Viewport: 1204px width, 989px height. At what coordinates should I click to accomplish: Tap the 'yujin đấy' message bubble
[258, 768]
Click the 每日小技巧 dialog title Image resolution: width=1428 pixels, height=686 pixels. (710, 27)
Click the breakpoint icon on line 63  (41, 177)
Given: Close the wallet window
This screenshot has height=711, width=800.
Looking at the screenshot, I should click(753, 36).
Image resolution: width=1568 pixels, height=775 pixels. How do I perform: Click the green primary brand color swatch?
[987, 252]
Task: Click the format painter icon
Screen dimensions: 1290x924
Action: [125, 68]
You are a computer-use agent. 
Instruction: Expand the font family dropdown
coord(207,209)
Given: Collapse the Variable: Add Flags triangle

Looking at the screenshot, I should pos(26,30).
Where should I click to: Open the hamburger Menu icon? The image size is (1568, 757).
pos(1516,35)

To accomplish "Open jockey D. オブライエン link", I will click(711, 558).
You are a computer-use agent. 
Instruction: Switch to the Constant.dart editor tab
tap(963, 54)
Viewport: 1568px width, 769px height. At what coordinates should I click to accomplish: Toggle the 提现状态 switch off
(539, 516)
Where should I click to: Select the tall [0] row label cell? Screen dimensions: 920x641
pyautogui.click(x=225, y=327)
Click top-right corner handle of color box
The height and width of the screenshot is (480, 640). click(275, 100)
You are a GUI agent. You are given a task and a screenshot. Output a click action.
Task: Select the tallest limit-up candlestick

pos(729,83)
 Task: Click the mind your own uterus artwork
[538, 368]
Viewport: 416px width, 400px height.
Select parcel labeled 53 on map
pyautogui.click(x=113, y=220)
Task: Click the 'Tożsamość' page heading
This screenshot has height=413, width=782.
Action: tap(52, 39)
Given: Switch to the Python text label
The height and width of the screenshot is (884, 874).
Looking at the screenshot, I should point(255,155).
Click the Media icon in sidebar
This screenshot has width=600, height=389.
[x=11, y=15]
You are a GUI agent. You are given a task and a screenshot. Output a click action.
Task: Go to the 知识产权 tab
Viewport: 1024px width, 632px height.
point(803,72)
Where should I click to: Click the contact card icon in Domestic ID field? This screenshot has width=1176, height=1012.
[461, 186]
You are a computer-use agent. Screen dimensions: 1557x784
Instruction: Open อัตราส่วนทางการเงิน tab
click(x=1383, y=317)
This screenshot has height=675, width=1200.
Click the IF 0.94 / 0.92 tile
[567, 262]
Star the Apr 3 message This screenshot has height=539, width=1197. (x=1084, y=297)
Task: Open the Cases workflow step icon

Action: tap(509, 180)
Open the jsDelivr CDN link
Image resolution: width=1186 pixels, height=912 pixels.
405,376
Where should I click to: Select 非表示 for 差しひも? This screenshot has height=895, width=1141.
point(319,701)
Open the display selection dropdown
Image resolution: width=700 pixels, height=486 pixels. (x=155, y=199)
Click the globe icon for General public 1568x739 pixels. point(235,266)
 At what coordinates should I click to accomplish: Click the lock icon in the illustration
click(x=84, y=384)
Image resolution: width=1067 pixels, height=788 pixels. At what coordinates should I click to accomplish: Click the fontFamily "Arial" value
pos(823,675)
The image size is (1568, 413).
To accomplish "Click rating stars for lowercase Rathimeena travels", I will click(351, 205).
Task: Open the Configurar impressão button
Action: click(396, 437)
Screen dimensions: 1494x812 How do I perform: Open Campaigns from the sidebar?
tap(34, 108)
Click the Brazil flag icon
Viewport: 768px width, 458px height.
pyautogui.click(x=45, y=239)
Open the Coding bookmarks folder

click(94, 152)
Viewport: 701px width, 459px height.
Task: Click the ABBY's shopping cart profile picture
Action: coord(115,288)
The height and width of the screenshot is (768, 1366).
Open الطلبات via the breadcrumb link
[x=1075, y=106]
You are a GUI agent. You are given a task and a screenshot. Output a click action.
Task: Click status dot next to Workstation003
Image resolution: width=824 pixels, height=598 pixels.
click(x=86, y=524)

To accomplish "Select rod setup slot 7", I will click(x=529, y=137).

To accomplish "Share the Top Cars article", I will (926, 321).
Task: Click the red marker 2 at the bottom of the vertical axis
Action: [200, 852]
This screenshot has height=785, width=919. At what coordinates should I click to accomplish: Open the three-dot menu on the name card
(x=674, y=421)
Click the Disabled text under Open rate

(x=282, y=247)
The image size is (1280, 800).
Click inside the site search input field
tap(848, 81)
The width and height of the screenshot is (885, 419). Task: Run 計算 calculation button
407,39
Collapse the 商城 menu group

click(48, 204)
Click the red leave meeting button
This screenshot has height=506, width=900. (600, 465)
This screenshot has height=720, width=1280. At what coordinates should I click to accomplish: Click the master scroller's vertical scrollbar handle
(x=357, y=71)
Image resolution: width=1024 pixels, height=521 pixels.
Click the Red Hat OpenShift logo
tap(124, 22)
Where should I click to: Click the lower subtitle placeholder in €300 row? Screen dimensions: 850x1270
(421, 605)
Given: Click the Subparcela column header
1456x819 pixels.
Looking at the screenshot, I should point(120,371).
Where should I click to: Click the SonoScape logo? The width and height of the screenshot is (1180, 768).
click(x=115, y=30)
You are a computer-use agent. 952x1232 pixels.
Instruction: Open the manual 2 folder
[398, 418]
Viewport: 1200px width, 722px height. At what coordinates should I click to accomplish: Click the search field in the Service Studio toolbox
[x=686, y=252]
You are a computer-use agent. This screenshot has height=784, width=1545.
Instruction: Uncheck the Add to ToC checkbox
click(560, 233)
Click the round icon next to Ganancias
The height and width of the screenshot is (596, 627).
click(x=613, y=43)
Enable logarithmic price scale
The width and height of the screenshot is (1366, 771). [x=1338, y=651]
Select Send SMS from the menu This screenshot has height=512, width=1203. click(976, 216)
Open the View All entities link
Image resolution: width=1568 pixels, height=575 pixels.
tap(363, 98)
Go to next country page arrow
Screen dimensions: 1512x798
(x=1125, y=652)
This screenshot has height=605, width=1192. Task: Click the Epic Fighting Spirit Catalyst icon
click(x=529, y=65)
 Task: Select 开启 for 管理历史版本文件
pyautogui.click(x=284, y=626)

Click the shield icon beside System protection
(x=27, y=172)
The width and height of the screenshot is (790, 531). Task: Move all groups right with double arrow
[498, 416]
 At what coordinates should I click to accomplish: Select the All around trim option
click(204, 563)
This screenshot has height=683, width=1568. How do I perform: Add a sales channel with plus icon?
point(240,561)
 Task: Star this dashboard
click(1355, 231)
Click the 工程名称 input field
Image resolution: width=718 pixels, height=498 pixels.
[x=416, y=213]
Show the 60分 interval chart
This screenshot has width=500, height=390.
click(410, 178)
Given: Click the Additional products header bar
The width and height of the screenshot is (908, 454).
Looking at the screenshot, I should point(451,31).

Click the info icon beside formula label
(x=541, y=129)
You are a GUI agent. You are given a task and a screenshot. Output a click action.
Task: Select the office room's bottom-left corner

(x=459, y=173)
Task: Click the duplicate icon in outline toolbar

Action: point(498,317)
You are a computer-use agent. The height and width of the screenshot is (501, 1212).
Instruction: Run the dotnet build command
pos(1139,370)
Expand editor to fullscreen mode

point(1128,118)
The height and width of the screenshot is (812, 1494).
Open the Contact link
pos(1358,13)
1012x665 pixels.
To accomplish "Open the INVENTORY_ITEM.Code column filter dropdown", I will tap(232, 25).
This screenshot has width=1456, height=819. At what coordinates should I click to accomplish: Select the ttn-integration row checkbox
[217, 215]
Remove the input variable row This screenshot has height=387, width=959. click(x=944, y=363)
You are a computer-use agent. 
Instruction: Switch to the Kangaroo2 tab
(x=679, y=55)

◆ ◆ ◆ ◆ ◆

WORK INSTRUCTIONS
Copy out the material above line by line, word for word, from the first line through the last, changing nothing.

RESULT OF THIS EXERCISE
Viewport: 1204px width, 989px height. At what coordinates should I click to accomplish: Tap the 'yujin đấy' message bubble
[258, 768]
Click the 每日小技巧 dialog title Image resolution: width=1428 pixels, height=686 pixels. (710, 27)
Click the breakpoint icon on line 63  (41, 177)
Given: Close the wallet window
This screenshot has height=711, width=800.
Looking at the screenshot, I should click(753, 36).
Image resolution: width=1568 pixels, height=775 pixels. How do I perform: Click the green primary brand color swatch?
[987, 252]
Task: Click the format painter icon
Screen dimensions: 1290x924
Action: [125, 68]
You are a computer-use agent. 
Instruction: Expand the font family dropdown
coord(207,209)
Given: Collapse the Variable: Add Flags triangle

Looking at the screenshot, I should pos(26,30).
Where should I click to: Open the hamburger Menu icon? The image size is (1568, 757).
pos(1516,35)

To accomplish "Open jockey D. オブライエン link", I will click(711, 558).
You are a computer-use agent. 
Instruction: Switch to the Constant.dart editor tab
tap(963, 54)
Viewport: 1568px width, 769px height. At what coordinates should I click to accomplish: Toggle the 提现状态 switch off
(539, 516)
Where should I click to: Select the tall [0] row label cell? Screen dimensions: 920x641
pyautogui.click(x=225, y=327)
Click top-right corner handle of color box
The height and width of the screenshot is (480, 640). click(275, 100)
You are a GUI agent. You are given a task and a screenshot. Output a click action.
Task: Select the tallest limit-up candlestick

pos(729,83)
 Task: Click the mind your own uterus artwork
[538, 368]
Viewport: 416px width, 400px height.
Select parcel labeled 53 on map
pyautogui.click(x=113, y=220)
Task: Click the 'Tożsamość' page heading
This screenshot has height=413, width=782.
Action: tap(52, 39)
Given: Switch to the Python text label
The height and width of the screenshot is (884, 874).
Looking at the screenshot, I should point(255,155).
Click the Media icon in sidebar
This screenshot has width=600, height=389.
[x=11, y=15]
You are a GUI agent. You are given a task and a screenshot. Output a click action.
Task: Go to the 知识产权 tab
Viewport: 1024px width, 632px height.
point(803,72)
Where should I click to: Click the contact card icon in Domestic ID field? This screenshot has width=1176, height=1012.
[461, 186]
You are a computer-use agent. Screen dimensions: 1557x784
Instruction: Open อัตราส่วนทางการเงิน tab
click(x=1383, y=317)
This screenshot has height=675, width=1200.
Click the IF 0.94 / 0.92 tile
[567, 262]
Star the Apr 3 message This screenshot has height=539, width=1197. (x=1084, y=297)
Task: Open the Cases workflow step icon

Action: tap(509, 180)
Open the jsDelivr CDN link
Image resolution: width=1186 pixels, height=912 pixels.
405,376
Where should I click to: Select 非表示 for 差しひも? This screenshot has height=895, width=1141.
point(319,701)
Open the display selection dropdown
Image resolution: width=700 pixels, height=486 pixels. (x=155, y=199)
Click the globe icon for General public 1568x739 pixels. point(235,266)
 At what coordinates should I click to accomplish: Click the lock icon in the illustration
click(x=84, y=384)
Image resolution: width=1067 pixels, height=788 pixels. At what coordinates should I click to accomplish: Click the fontFamily "Arial" value
pos(823,675)
The image size is (1568, 413).
To accomplish "Click rating stars for lowercase Rathimeena travels", I will click(351, 205).
Task: Open the Configurar impressão button
Action: click(396, 437)
Screen dimensions: 1494x812 How do I perform: Open Campaigns from the sidebar?
tap(34, 108)
Click the Brazil flag icon
Viewport: 768px width, 458px height.
pyautogui.click(x=45, y=239)
Open the Coding bookmarks folder

click(94, 152)
Viewport: 701px width, 459px height.
Task: Click the ABBY's shopping cart profile picture
Action: coord(115,288)
The height and width of the screenshot is (768, 1366).
Open الطلبات via the breadcrumb link
[x=1075, y=106]
You are a GUI agent. You are given a task and a screenshot. Output a click action.
Task: Click status dot next to Workstation003
Image resolution: width=824 pixels, height=598 pixels.
click(x=86, y=524)

To accomplish "Select rod setup slot 7", I will click(x=529, y=137).

To accomplish "Share the Top Cars article", I will (926, 321).
Task: Click the red marker 2 at the bottom of the vertical axis
Action: [200, 852]
This screenshot has height=785, width=919. At what coordinates should I click to accomplish: Open the three-dot menu on the name card
(x=674, y=421)
Click the Disabled text under Open rate

(x=282, y=247)
The image size is (1280, 800).
Click inside the site search input field
tap(848, 81)
The width and height of the screenshot is (885, 419). Task: Run 計算 calculation button
407,39
Collapse the 商城 menu group

click(48, 204)
Click the red leave meeting button
This screenshot has height=506, width=900. (600, 465)
This screenshot has height=720, width=1280. At what coordinates should I click to accomplish: Click the master scroller's vertical scrollbar handle
(x=357, y=71)
Image resolution: width=1024 pixels, height=521 pixels.
Click the Red Hat OpenShift logo
tap(124, 22)
Where should I click to: Click the lower subtitle placeholder in €300 row? Screen dimensions: 850x1270
(421, 605)
Given: Click the Subparcela column header
1456x819 pixels.
Looking at the screenshot, I should point(120,371).
Where should I click to: Click the SonoScape logo? The width and height of the screenshot is (1180, 768).
click(x=115, y=30)
You are a computer-use agent. 952x1232 pixels.
Instruction: Open the manual 2 folder
[398, 418]
Viewport: 1200px width, 722px height. At what coordinates should I click to accomplish: Click the search field in the Service Studio toolbox
[x=686, y=252]
You are a computer-use agent. This screenshot has height=784, width=1545.
Instruction: Uncheck the Add to ToC checkbox
click(560, 233)
Click the round icon next to Ganancias
The height and width of the screenshot is (596, 627).
click(x=613, y=43)
Enable logarithmic price scale
The width and height of the screenshot is (1366, 771). [x=1338, y=651]
Select Send SMS from the menu This screenshot has height=512, width=1203. click(976, 216)
Open the View All entities link
Image resolution: width=1568 pixels, height=575 pixels.
tap(363, 98)
Go to next country page arrow
Screen dimensions: 1512x798
(x=1125, y=652)
This screenshot has height=605, width=1192. Task: Click the Epic Fighting Spirit Catalyst icon
click(x=529, y=65)
 Task: Select 开启 for 管理历史版本文件
pyautogui.click(x=284, y=626)

Click the shield icon beside System protection
(x=27, y=172)
The width and height of the screenshot is (790, 531). Task: Move all groups right with double arrow
[498, 416]
 At what coordinates should I click to accomplish: Select the All around trim option
click(204, 563)
This screenshot has height=683, width=1568. How do I perform: Add a sales channel with plus icon?
point(240,561)
 Task: Star this dashboard
click(1355, 231)
Click the 工程名称 input field
Image resolution: width=718 pixels, height=498 pixels.
[x=416, y=213]
Show the 60分 interval chart
This screenshot has width=500, height=390.
click(410, 178)
Given: Click the Additional products header bar
The width and height of the screenshot is (908, 454).
Looking at the screenshot, I should point(451,31).

Click the info icon beside formula label
(x=541, y=129)
You are a GUI agent. You are given a task and a screenshot. Output a click action.
Task: Select the office room's bottom-left corner

(x=459, y=173)
Task: Click the duplicate icon in outline toolbar

Action: point(498,317)
You are a computer-use agent. The height and width of the screenshot is (501, 1212).
Instruction: Run the dotnet build command
pos(1139,370)
Expand editor to fullscreen mode

point(1128,118)
The height and width of the screenshot is (812, 1494).
Open the Contact link
pos(1358,13)
1012x665 pixels.
To accomplish "Open the INVENTORY_ITEM.Code column filter dropdown", I will tap(232, 25).
This screenshot has width=1456, height=819. At what coordinates should I click to accomplish: Select the ttn-integration row checkbox
[217, 215]
Remove the input variable row This screenshot has height=387, width=959. click(x=944, y=363)
You are a computer-use agent. 
Instruction: Switch to the Kangaroo2 tab
(x=679, y=55)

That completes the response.